M. SÉRGIO FRANÇA DANESE (Brésil) a rappelé que les mesures draconiennes de la résolution 2240 (2015) ont été jugées nécessaires pour lutter contre le trafic illicite de migrants et la traite d’êtres humains dans la Méditerranée, mais qu’elles ne doivent pas être utilisées pour justifier des violations du droit international des migrants interceptés dans cette mer.  Le représentant a repris les recommandations formulées par le Secrétaire général dans son rapport sur la mise en œuvre de la résolution 2652 (2022) qui a autorisé l’interception des navires au large des côtes libyennes.  La question de la migration ne doit pas être politisée, a-t-il ajouté.  Le délégué a souhaité que les gouvernements respectent le principe de non-refoulement et le droit de demander l’asile, ainsi que leurs obligations en matière de recherche et de sauvetage en mer en vertu du droit maritime international. 

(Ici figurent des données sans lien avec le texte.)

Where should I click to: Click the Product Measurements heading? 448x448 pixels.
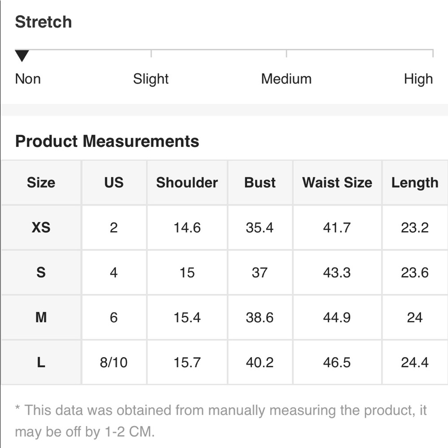107,141
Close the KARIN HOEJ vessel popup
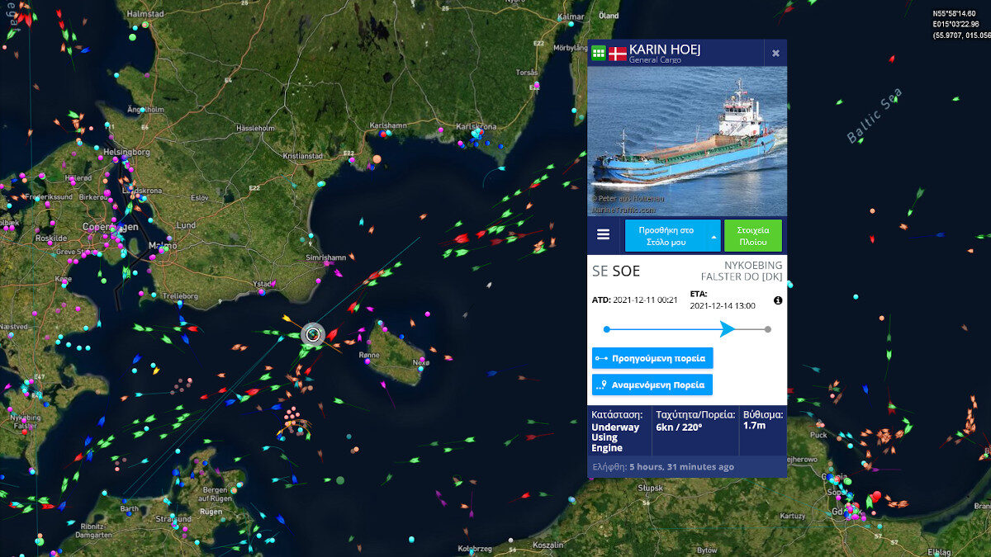991x557 pixels. tap(775, 53)
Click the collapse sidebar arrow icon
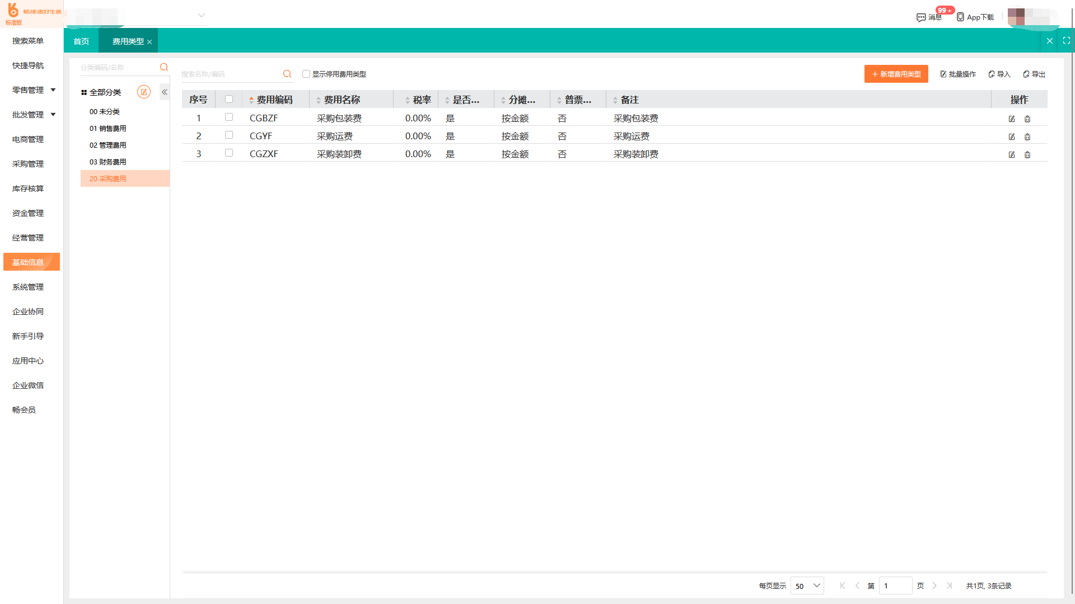The height and width of the screenshot is (604, 1075). click(165, 92)
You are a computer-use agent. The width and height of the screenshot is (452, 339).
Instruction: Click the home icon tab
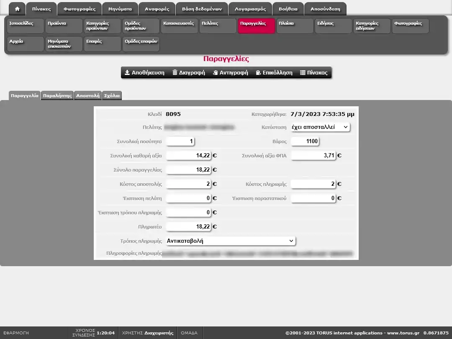pyautogui.click(x=17, y=9)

Le délégué a déploré le fait que la situation soit pire aujourd’hui qu’au moment de l’adoption de la résolution 2240, il y a huit ans.  Or, a-t-il mis en garde, en l’absence de paix et de développement durable, les flux migratoires continueront d’augmenter. Il a donc recommandé une approche globale pour s’attaquer aux causes profondes de la migration irrégulière et notamment la mise en œuvre du Pacte mondial pour des migrations sûres, ordonnées et régulières.  Il a également misé sur le deuxième Forum mondial sur les réfugiés pour contribuer à améliorer la situation de ceux qui fuient les persécutions, a prié le délégué. 

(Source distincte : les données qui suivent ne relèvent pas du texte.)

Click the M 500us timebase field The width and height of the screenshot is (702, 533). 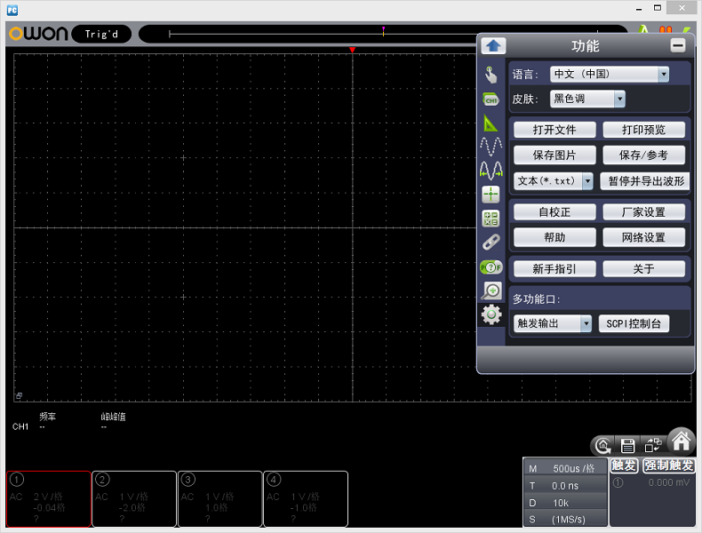564,468
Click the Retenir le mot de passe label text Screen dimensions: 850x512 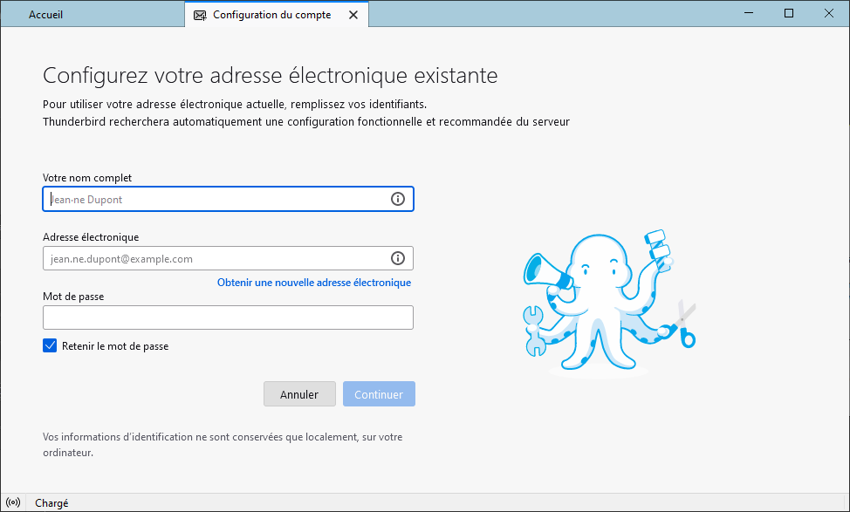tap(115, 346)
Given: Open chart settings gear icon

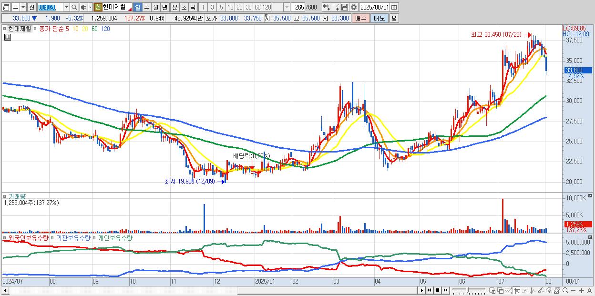Looking at the screenshot, I should [x=353, y=7].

M. FERIT HOXHA (Albanie) a regretté le phénomène de migration illégale qui met en péril des vies humaines.  Il a encouragé à trouver des solutions efficaces aux flux migratoires qui causent des tragédies en mer.  Des mesures préventives sont essentielles pour entraver les activités des réseaux de trafiquants, a-t-il recommandé.  Dans ce contexte, le délégué a salué l’opération IRINI et appuyé la mise en œuvre de la résolution 2292 (2016).  En outre, le représentant a invité à renforcer la collaboration entre pays dans plusieurs domaines liés à cette problématique: la lutte contre la traite des personnes, la coopération aux frontières, la promotion de la migration régulière, la création d’emplois dans les pays d’origine ou encore le développement durable.  Il a aussi souligné la nécessité de chercher des solutions à long terme aux flux migratoires régionaux.  Enfin, le représentant a réaffirmé l’engagement de son pays à lutter contre la pauvreté, les conflits et le terrorisme, ces fléaux constituant, selon lui, les principales causes de la migration.